We note that Fig. 6 shows the presence of elements frequently associated with high β values (dark colored bars) but without statistically significant p-values (p > 0.05). For example, Hg and Ir as B elements for n-type (Fig. 6b and c), and Al as B element for p-type (Fig. 6e) exhibit this behavior. The most common explanation for this behavior is that, although these chemistries correlate with high β, they are typically associated with small sample sizes. Their infrequent occurrence within the dataset results in greater variability and reduced statistical power. Consequently, their associations with high β are less likely to achieve significance in Fig. 6 despite their apparent relevance.

Lastly, we note that subspaces defined by descriptors other than elemental species are also viable in principle. For example, we examined subspaces based on elemental group numbers and group number differences (ESI Fig. S5†). However, these groupings do not exhibit the strong correlations observed in the element-specific perspective. Although alternative descriptors may exist, the pronounced trends in elemental chemistry, and their connection to underlying physical insights (see the next subsection), support the focus on element-based subspaces here. A key advantage of these subspaces is the direct identification of promising elements, which can then be targeted for alloying strategies, as alloyed half-Heuslers have demonstrated the highest thermoelectric potential to date. However, it is important to acknowledge that not all physical properties can be fully captured through elemental subspaces alone, highlighting the potential need for additional refinement or complementary descriptors in future studies.

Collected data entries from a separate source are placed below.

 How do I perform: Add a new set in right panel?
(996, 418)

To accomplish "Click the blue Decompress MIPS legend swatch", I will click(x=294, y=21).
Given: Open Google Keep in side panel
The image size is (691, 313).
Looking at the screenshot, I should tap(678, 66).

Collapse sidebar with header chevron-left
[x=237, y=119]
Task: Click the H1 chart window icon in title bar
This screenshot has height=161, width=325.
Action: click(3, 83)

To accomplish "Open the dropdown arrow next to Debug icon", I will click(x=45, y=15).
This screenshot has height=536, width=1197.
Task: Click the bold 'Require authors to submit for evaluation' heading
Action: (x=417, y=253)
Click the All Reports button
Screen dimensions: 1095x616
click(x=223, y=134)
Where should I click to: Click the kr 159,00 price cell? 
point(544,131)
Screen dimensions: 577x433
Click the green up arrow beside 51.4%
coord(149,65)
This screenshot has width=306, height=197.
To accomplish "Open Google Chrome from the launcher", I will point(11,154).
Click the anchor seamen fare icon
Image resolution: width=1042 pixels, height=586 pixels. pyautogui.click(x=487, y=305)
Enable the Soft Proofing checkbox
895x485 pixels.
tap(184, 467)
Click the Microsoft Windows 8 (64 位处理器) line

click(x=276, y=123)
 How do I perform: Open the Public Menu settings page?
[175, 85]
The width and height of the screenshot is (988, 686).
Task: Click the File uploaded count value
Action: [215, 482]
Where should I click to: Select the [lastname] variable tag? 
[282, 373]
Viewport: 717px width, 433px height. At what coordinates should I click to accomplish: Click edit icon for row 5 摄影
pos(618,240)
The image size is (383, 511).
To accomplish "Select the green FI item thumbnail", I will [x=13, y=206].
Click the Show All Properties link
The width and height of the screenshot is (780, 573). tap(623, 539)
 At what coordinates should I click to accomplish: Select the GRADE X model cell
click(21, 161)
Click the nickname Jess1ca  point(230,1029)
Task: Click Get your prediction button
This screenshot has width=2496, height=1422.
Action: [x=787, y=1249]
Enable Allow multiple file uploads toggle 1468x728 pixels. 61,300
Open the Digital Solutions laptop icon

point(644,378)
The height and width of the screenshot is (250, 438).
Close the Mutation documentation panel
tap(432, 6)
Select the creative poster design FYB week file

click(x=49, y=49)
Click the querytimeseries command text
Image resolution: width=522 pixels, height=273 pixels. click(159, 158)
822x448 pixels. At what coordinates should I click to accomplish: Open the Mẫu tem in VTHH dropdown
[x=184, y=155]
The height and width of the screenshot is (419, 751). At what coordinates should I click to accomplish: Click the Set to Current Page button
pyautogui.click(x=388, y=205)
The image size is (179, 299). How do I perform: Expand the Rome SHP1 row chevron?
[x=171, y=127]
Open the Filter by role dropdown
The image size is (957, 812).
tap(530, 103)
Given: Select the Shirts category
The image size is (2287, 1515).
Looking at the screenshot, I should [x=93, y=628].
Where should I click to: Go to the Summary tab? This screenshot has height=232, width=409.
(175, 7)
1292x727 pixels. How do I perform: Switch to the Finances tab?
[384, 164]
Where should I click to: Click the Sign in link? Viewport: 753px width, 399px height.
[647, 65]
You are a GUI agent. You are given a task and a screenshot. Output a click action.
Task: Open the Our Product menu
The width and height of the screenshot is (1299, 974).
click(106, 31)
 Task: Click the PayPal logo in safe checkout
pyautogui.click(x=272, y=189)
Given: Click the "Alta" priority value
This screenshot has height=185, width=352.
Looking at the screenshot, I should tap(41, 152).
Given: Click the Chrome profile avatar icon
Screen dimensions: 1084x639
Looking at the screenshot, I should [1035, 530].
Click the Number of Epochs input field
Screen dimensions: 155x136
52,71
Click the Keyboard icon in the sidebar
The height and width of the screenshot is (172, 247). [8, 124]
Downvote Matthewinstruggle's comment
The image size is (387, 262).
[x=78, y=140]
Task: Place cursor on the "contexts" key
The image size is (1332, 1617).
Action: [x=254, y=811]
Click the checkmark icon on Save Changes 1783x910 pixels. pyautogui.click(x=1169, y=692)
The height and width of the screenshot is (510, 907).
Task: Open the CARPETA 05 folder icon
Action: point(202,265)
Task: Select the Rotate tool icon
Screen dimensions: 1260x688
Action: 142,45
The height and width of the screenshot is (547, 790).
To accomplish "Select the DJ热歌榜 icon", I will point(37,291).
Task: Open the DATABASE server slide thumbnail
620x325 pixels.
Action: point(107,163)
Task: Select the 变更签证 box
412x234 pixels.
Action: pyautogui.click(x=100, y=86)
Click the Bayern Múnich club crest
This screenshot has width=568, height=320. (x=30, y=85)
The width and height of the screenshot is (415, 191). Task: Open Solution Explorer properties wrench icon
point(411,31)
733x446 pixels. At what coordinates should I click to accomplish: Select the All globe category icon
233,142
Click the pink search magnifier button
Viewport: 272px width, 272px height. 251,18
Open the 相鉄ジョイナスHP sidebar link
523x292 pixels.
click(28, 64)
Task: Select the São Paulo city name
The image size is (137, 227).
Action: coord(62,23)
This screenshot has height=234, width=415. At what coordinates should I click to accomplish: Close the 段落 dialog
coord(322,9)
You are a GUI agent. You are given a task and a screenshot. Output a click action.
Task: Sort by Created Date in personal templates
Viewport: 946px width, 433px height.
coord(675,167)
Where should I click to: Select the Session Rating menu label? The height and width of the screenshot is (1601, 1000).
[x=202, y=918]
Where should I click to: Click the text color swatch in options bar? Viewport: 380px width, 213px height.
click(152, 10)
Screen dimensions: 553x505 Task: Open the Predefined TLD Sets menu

3.3.2 Applying transport trends to significant elements. Next, we analyze the elements frequently found in high-β compounds. While Barnard's test evaluates whether the presence of a specific element increases the likelihood of high performance, this analysis identifies instead the elements most likely to be present in a high-performing compound. Additionally, we assess whether these elements align with the transport trends established in Section 3.1. This approach ensures the observed correlations reflect reproducible and interpretable physical mechanisms that offer meaningful insights into transport behavior.

Fig. 7 provides a detailed visualization of the transport trends identified in Fig. 3. Each marker represents a compound, with marker size corresponding to the magnitude of quality factor β. Colored markers denote elements frequently appearing in the top 20%, while gray markers represent elements that are either infrequent in the top 20% or associated with lower-performing compounds outside this range. Solid colored markers denote elements that were also identified as statistically significant with Barnard's test, while cross-hatched markers highlight elements not identified as statistically significant. To better understand effective BC pairings, we examine the individual contributions of B and C elements rather than showing BC pairs directly (Fig. S6†), since most high-performing BC combinations can be inferred from their constituent elements. This element-level perspective helps identify patterns that support known BC pairs and suggest promising new combinations.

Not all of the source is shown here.